Each line below should be restated exactly, with nothing dropped.

━━━━━ DATA EXTRACT

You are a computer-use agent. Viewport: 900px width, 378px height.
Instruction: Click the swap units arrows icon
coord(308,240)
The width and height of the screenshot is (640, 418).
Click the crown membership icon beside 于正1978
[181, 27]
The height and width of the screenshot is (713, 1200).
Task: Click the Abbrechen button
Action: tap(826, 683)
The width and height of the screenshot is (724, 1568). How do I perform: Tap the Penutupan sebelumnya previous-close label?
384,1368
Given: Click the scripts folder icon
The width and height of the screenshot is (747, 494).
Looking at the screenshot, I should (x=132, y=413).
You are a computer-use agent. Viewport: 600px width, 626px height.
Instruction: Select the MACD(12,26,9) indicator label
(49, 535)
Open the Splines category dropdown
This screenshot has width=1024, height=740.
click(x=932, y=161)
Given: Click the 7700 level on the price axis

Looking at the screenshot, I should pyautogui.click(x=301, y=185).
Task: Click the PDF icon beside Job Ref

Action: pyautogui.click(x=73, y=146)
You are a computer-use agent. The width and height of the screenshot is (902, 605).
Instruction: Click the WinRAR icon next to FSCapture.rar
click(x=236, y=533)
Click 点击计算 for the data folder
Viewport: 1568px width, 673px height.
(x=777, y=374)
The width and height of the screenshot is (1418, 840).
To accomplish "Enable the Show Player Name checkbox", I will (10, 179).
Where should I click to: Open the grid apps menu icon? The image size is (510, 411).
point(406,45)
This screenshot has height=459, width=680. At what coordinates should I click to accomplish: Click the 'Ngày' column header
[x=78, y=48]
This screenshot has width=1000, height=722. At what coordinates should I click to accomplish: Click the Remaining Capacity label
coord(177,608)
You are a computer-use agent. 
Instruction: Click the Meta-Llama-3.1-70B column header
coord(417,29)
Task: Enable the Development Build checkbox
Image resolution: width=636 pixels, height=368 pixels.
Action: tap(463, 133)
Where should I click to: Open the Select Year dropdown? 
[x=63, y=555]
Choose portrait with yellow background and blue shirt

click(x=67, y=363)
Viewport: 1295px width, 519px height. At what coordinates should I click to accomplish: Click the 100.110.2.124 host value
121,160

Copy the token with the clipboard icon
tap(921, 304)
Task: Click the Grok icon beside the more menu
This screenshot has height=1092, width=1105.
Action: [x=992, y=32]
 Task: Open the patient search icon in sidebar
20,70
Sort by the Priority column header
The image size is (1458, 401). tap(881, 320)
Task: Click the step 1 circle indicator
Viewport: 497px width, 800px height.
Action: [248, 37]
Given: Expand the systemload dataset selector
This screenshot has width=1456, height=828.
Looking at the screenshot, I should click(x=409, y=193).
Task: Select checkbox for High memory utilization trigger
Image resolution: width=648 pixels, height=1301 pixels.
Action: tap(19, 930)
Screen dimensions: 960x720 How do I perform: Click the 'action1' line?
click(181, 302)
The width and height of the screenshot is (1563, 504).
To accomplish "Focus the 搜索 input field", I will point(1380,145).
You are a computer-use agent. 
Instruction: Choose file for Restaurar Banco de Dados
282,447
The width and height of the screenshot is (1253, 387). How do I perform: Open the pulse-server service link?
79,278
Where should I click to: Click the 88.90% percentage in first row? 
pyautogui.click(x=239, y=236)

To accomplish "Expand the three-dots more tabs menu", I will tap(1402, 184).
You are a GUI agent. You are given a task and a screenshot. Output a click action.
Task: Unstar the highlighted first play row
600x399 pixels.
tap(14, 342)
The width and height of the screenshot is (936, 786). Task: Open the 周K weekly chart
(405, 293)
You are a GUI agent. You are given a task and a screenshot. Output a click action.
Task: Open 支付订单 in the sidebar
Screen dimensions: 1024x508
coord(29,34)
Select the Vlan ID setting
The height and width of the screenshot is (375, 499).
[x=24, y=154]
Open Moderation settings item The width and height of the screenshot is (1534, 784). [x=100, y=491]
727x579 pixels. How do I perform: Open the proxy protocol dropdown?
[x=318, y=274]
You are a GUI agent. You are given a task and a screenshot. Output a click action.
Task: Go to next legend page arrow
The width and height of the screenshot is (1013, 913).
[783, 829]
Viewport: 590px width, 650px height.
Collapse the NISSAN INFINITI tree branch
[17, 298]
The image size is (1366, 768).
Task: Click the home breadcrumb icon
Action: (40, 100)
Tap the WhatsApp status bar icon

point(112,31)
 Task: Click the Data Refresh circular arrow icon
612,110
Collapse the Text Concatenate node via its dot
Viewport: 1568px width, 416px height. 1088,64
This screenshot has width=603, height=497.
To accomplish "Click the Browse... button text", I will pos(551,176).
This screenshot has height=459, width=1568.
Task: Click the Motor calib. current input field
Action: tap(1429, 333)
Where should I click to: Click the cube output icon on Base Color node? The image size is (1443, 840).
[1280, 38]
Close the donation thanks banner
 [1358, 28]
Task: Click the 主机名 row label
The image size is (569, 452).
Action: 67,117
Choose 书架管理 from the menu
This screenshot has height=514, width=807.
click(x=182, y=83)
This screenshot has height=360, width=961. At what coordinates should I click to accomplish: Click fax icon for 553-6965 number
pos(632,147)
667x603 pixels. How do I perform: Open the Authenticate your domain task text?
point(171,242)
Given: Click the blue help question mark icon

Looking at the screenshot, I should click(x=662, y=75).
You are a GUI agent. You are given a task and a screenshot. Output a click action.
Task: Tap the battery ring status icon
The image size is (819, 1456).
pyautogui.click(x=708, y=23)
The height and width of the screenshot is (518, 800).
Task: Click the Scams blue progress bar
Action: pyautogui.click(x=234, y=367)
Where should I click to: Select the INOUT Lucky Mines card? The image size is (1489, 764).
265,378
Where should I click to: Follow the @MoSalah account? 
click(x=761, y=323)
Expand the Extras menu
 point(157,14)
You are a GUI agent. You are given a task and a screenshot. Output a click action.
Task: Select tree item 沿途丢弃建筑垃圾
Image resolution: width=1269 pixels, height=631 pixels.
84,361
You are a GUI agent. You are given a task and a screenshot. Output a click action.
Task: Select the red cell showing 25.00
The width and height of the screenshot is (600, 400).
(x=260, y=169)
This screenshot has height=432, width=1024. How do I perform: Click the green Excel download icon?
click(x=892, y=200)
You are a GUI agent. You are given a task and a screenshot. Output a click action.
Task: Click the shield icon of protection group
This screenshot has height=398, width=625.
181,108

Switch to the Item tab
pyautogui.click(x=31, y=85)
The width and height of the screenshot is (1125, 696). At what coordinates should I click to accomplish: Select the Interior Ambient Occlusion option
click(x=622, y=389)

━━━━━━━━━━

**OUTPUT FOR THIS TASK**
You are a computer-use agent. Viewport: 900px width, 378px height.
Instruction: Click the swap units arrows icon
coord(308,240)
The width and height of the screenshot is (640, 418).
Click the crown membership icon beside 于正1978
[181, 27]
The height and width of the screenshot is (713, 1200).
Task: Click the Abbrechen button
Action: tap(826, 683)
The width and height of the screenshot is (724, 1568). How do I perform: Tap the Penutupan sebelumnya previous-close label?
384,1368
Given: Click the scripts folder icon
The width and height of the screenshot is (747, 494).
Looking at the screenshot, I should (x=132, y=413).
You are a computer-use agent. Viewport: 600px width, 626px height.
Instruction: Select the MACD(12,26,9) indicator label
(49, 535)
Open the Splines category dropdown
This screenshot has width=1024, height=740.
click(x=932, y=161)
Given: Click the 7700 level on the price axis

Looking at the screenshot, I should pyautogui.click(x=301, y=185).
Task: Click the PDF icon beside Job Ref

Action: pyautogui.click(x=73, y=146)
You are a computer-use agent. The width and height of the screenshot is (902, 605).
Instruction: Click the WinRAR icon next to FSCapture.rar
click(x=236, y=533)
Click 点击计算 for the data folder
Viewport: 1568px width, 673px height.
(x=777, y=374)
The width and height of the screenshot is (1418, 840).
To accomplish "Enable the Show Player Name checkbox", I will (10, 179).
Where should I click to: Open the grid apps menu icon? The image size is (510, 411).
point(406,45)
This screenshot has height=459, width=680. At what coordinates should I click to accomplish: Click the 'Ngày' column header
[x=78, y=48]
This screenshot has width=1000, height=722. At what coordinates should I click to accomplish: Click the Remaining Capacity label
coord(177,608)
You are a computer-use agent. 
Instruction: Click the Meta-Llama-3.1-70B column header
coord(417,29)
Task: Enable the Development Build checkbox
Image resolution: width=636 pixels, height=368 pixels.
Action: tap(463, 133)
Where should I click to: Open the Select Year dropdown? 
[x=63, y=555]
Choose portrait with yellow background and blue shirt

click(x=67, y=363)
Viewport: 1295px width, 519px height. At what coordinates should I click to accomplish: Click the 100.110.2.124 host value
121,160

Copy the token with the clipboard icon
tap(921, 304)
Task: Click the Grok icon beside the more menu
This screenshot has height=1092, width=1105.
Action: [x=992, y=32]
 Task: Open the patient search icon in sidebar
20,70
Sort by the Priority column header
The image size is (1458, 401). tap(881, 320)
Task: Click the step 1 circle indicator
Viewport: 497px width, 800px height.
Action: [248, 37]
Given: Expand the systemload dataset selector
This screenshot has width=1456, height=828.
Looking at the screenshot, I should click(x=409, y=193).
Task: Select checkbox for High memory utilization trigger
Image resolution: width=648 pixels, height=1301 pixels.
Action: tap(19, 930)
Screen dimensions: 960x720 How do I perform: Click the 'action1' line?
click(181, 302)
The width and height of the screenshot is (1563, 504).
To accomplish "Focus the 搜索 input field", I will point(1380,145).
You are a computer-use agent. 
Instruction: Choose file for Restaurar Banco de Dados
282,447
The width and height of the screenshot is (1253, 387). How do I perform: Open the pulse-server service link?
79,278
Where should I click to: Click the 88.90% percentage in first row? 
pyautogui.click(x=239, y=236)

To accomplish "Expand the three-dots more tabs menu", I will tap(1402, 184).
You are a GUI agent. You are given a task and a screenshot. Output a click action.
Task: Unstar the highlighted first play row
600x399 pixels.
tap(14, 342)
The width and height of the screenshot is (936, 786). Task: Open the 周K weekly chart
(405, 293)
You are a GUI agent. You are given a task and a screenshot. Output a click action.
Task: Open 支付订单 in the sidebar
Screen dimensions: 1024x508
coord(29,34)
Select the Vlan ID setting
The height and width of the screenshot is (375, 499).
[x=24, y=154]
Open Moderation settings item The width and height of the screenshot is (1534, 784). [x=100, y=491]
727x579 pixels. How do I perform: Open the proxy protocol dropdown?
[x=318, y=274]
You are a GUI agent. You are given a task and a screenshot. Output a click action.
Task: Go to next legend page arrow
The width and height of the screenshot is (1013, 913).
[783, 829]
Viewport: 590px width, 650px height.
Collapse the NISSAN INFINITI tree branch
[17, 298]
The image size is (1366, 768).
Task: Click the home breadcrumb icon
Action: (40, 100)
Tap the WhatsApp status bar icon

point(112,31)
 Task: Click the Data Refresh circular arrow icon
612,110
Collapse the Text Concatenate node via its dot
Viewport: 1568px width, 416px height. 1088,64
This screenshot has width=603, height=497.
To accomplish "Click the Browse... button text", I will pos(551,176).
This screenshot has height=459, width=1568.
Task: Click the Motor calib. current input field
Action: tap(1429, 333)
Where should I click to: Click the cube output icon on Base Color node? The image size is (1443, 840).
[1280, 38]
Close the donation thanks banner
 [1358, 28]
Task: Click the 主机名 row label
The image size is (569, 452).
Action: 67,117
Choose 书架管理 from the menu
This screenshot has height=514, width=807.
click(x=182, y=83)
This screenshot has height=360, width=961. At what coordinates should I click to accomplish: Click fax icon for 553-6965 number
pos(632,147)
667x603 pixels. How do I perform: Open the Authenticate your domain task text?
point(171,242)
Given: Click the blue help question mark icon

Looking at the screenshot, I should click(x=662, y=75).
You are a GUI agent. You are given a task and a screenshot. Output a click action.
Task: Tap the battery ring status icon
The image size is (819, 1456).
pyautogui.click(x=708, y=23)
The height and width of the screenshot is (518, 800).
Task: Click the Scams blue progress bar
Action: pyautogui.click(x=234, y=367)
Where should I click to: Select the INOUT Lucky Mines card? The image size is (1489, 764).
265,378
Where should I click to: Follow the @MoSalah account? 
click(x=761, y=323)
Expand the Extras menu
 point(157,14)
You are a GUI agent. You are given a task and a screenshot. Output a click action.
Task: Select tree item 沿途丢弃建筑垃圾
Image resolution: width=1269 pixels, height=631 pixels.
84,361
You are a GUI agent. You are given a task and a screenshot. Output a click action.
Task: Select the red cell showing 25.00
The width and height of the screenshot is (600, 400).
(x=260, y=169)
This screenshot has height=432, width=1024. How do I perform: Click the green Excel download icon?
click(x=892, y=200)
You are a GUI agent. You are given a task and a screenshot. Output a click action.
Task: Click the shield icon of protection group
This screenshot has height=398, width=625.
181,108

Switch to the Item tab
pyautogui.click(x=31, y=85)
The width and height of the screenshot is (1125, 696). At what coordinates should I click to accomplish: Select the Interior Ambient Occlusion option
click(x=622, y=389)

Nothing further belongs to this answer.